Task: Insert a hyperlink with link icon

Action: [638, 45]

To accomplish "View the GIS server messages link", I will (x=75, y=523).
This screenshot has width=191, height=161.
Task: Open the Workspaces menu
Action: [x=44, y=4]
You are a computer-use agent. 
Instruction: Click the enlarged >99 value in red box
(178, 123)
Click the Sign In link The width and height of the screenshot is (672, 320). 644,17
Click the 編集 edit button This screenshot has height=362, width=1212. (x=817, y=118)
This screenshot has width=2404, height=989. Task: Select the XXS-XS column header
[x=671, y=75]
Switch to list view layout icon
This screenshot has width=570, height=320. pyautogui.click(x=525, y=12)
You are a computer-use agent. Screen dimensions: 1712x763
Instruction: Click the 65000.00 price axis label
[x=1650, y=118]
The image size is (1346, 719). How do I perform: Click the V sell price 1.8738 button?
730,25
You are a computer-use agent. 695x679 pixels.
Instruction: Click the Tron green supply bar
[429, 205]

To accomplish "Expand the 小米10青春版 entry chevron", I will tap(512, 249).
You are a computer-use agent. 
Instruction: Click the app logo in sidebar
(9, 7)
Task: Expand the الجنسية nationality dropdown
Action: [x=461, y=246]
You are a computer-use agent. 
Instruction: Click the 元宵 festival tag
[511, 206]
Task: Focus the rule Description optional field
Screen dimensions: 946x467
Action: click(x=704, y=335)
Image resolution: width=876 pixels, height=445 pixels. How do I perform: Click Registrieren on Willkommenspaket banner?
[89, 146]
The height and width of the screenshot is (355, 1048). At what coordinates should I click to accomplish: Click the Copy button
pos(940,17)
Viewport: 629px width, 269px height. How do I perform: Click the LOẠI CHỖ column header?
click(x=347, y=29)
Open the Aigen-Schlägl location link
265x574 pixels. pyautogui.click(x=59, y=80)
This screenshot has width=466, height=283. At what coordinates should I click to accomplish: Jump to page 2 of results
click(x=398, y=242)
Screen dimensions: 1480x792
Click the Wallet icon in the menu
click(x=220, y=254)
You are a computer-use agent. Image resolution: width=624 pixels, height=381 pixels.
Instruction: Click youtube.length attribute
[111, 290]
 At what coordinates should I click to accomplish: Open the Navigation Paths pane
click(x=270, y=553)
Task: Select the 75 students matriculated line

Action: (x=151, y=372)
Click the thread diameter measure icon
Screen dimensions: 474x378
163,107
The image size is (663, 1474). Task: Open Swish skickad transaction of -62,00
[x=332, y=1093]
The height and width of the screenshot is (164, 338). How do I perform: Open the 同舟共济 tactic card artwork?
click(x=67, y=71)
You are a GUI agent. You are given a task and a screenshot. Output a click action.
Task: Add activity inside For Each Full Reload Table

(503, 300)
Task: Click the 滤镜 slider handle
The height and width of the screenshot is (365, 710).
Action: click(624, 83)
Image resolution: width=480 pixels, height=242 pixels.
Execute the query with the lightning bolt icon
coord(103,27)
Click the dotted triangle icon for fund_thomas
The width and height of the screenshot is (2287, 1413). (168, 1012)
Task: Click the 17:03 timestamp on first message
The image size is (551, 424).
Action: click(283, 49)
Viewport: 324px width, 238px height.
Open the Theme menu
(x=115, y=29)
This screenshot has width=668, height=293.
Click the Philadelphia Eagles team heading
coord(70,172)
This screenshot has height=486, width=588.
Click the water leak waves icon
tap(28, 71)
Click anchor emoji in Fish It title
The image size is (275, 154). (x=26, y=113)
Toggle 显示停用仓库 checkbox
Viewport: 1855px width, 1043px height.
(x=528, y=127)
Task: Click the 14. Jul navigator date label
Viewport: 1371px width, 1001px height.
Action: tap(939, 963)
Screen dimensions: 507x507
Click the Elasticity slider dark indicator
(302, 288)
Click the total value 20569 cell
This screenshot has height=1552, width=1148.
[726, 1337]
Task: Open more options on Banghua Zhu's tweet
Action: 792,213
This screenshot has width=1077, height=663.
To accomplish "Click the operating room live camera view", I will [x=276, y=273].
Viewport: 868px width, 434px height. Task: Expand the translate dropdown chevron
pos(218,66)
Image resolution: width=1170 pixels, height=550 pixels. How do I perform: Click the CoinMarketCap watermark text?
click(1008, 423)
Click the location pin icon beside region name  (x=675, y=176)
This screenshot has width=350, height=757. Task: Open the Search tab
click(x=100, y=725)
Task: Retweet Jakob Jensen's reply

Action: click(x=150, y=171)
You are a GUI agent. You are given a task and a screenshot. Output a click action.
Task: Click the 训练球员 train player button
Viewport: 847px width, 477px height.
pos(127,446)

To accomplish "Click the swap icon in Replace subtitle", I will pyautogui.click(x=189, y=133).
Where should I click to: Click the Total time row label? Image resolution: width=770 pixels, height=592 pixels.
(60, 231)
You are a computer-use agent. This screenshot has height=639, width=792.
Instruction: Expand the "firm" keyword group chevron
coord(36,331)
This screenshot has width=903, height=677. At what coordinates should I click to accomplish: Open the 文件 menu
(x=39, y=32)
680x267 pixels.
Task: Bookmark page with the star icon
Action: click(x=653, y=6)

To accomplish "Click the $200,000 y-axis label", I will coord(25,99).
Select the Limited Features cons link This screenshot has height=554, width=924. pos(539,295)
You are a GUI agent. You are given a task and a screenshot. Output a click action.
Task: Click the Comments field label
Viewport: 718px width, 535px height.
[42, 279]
◇ ◇ ◇ ◇
Task to complete: Each record above must be output without any alteration.

Worked solution:
Task: Insert a hyperlink with link icon

Action: [638, 45]

To accomplish "View the GIS server messages link", I will (x=75, y=523).
This screenshot has width=191, height=161.
Task: Open the Workspaces menu
Action: [x=44, y=4]
You are a computer-use agent. 
Instruction: Click the enlarged >99 value in red box
(178, 123)
Click the Sign In link The width and height of the screenshot is (672, 320). 644,17
Click the 編集 edit button This screenshot has height=362, width=1212. (x=817, y=118)
This screenshot has width=2404, height=989. Task: Select the XXS-XS column header
[x=671, y=75]
Switch to list view layout icon
This screenshot has width=570, height=320. pyautogui.click(x=525, y=12)
You are a computer-use agent. Screen dimensions: 1712x763
Instruction: Click the 65000.00 price axis label
[x=1650, y=118]
The image size is (1346, 719). How do I perform: Click the V sell price 1.8738 button?
730,25
You are a computer-use agent. 695x679 pixels.
Instruction: Click the Tron green supply bar
[429, 205]

To accomplish "Expand the 小米10青春版 entry chevron", I will tap(512, 249).
You are a computer-use agent. 
Instruction: Click the app logo in sidebar
(9, 7)
Task: Expand the الجنسية nationality dropdown
Action: [x=461, y=246]
You are a computer-use agent. 
Instruction: Click the 元宵 festival tag
[511, 206]
Task: Focus the rule Description optional field
Screen dimensions: 946x467
Action: click(x=704, y=335)
Image resolution: width=876 pixels, height=445 pixels. How do I perform: Click Registrieren on Willkommenspaket banner?
[89, 146]
The height and width of the screenshot is (355, 1048). At what coordinates should I click to accomplish: Click the Copy button
pos(940,17)
Viewport: 629px width, 269px height. How do I perform: Click the LOẠI CHỖ column header?
click(x=347, y=29)
Open the Aigen-Schlägl location link
265x574 pixels. pyautogui.click(x=59, y=80)
This screenshot has width=466, height=283. At what coordinates should I click to accomplish: Jump to page 2 of results
click(x=398, y=242)
Screen dimensions: 1480x792
Click the Wallet icon in the menu
click(x=220, y=254)
You are a computer-use agent. Image resolution: width=624 pixels, height=381 pixels.
Instruction: Click youtube.length attribute
[111, 290]
 At what coordinates should I click to accomplish: Open the Navigation Paths pane
click(x=270, y=553)
Task: Select the 75 students matriculated line

Action: (x=151, y=372)
Click the thread diameter measure icon
Screen dimensions: 474x378
163,107
The image size is (663, 1474). Task: Open Swish skickad transaction of -62,00
[x=332, y=1093]
The height and width of the screenshot is (164, 338). How do I perform: Open the 同舟共济 tactic card artwork?
click(x=67, y=71)
You are a GUI agent. You are given a task and a screenshot. Output a click action.
Task: Add activity inside For Each Full Reload Table

(503, 300)
Task: Click the 滤镜 slider handle
The height and width of the screenshot is (365, 710).
Action: click(624, 83)
Image resolution: width=480 pixels, height=242 pixels.
Execute the query with the lightning bolt icon
coord(103,27)
Click the dotted triangle icon for fund_thomas
The width and height of the screenshot is (2287, 1413). (168, 1012)
Task: Click the 17:03 timestamp on first message
The image size is (551, 424).
Action: click(283, 49)
Viewport: 324px width, 238px height.
Open the Theme menu
(x=115, y=29)
This screenshot has width=668, height=293.
Click the Philadelphia Eagles team heading
coord(70,172)
This screenshot has height=486, width=588.
Click the water leak waves icon
tap(28, 71)
Click anchor emoji in Fish It title
The image size is (275, 154). (x=26, y=113)
Toggle 显示停用仓库 checkbox
Viewport: 1855px width, 1043px height.
(x=528, y=127)
Task: Click the 14. Jul navigator date label
Viewport: 1371px width, 1001px height.
Action: tap(939, 963)
Screen dimensions: 507x507
Click the Elasticity slider dark indicator
(302, 288)
Click the total value 20569 cell
This screenshot has height=1552, width=1148.
[726, 1337]
Task: Open more options on Banghua Zhu's tweet
Action: 792,213
This screenshot has width=1077, height=663.
To accomplish "Click the operating room live camera view", I will [x=276, y=273].
Viewport: 868px width, 434px height. Task: Expand the translate dropdown chevron
pos(218,66)
Image resolution: width=1170 pixels, height=550 pixels. How do I perform: Click the CoinMarketCap watermark text?
click(1008, 423)
Click the location pin icon beside region name  (x=675, y=176)
This screenshot has width=350, height=757. Task: Open the Search tab
click(x=100, y=725)
Task: Retweet Jakob Jensen's reply

Action: click(x=150, y=171)
You are a GUI agent. You are given a task and a screenshot. Output a click action.
Task: Click the 训练球员 train player button
Viewport: 847px width, 477px height.
pos(127,446)

To accomplish "Click the swap icon in Replace subtitle", I will pyautogui.click(x=189, y=133).
Where should I click to: Click the Total time row label? Image resolution: width=770 pixels, height=592 pixels.
(60, 231)
You are a computer-use agent. This screenshot has height=639, width=792.
Instruction: Expand the "firm" keyword group chevron
coord(36,331)
This screenshot has width=903, height=677. At what coordinates should I click to accomplish: Open the 文件 menu
(x=39, y=32)
680x267 pixels.
Task: Bookmark page with the star icon
Action: click(x=653, y=6)

To accomplish "Click the $200,000 y-axis label", I will coord(25,99).
Select the Limited Features cons link This screenshot has height=554, width=924. pos(539,295)
You are a GUI agent. You are given a task and a screenshot. Output a click action.
Task: Click the Comments field label
Viewport: 718px width, 535px height.
[42, 279]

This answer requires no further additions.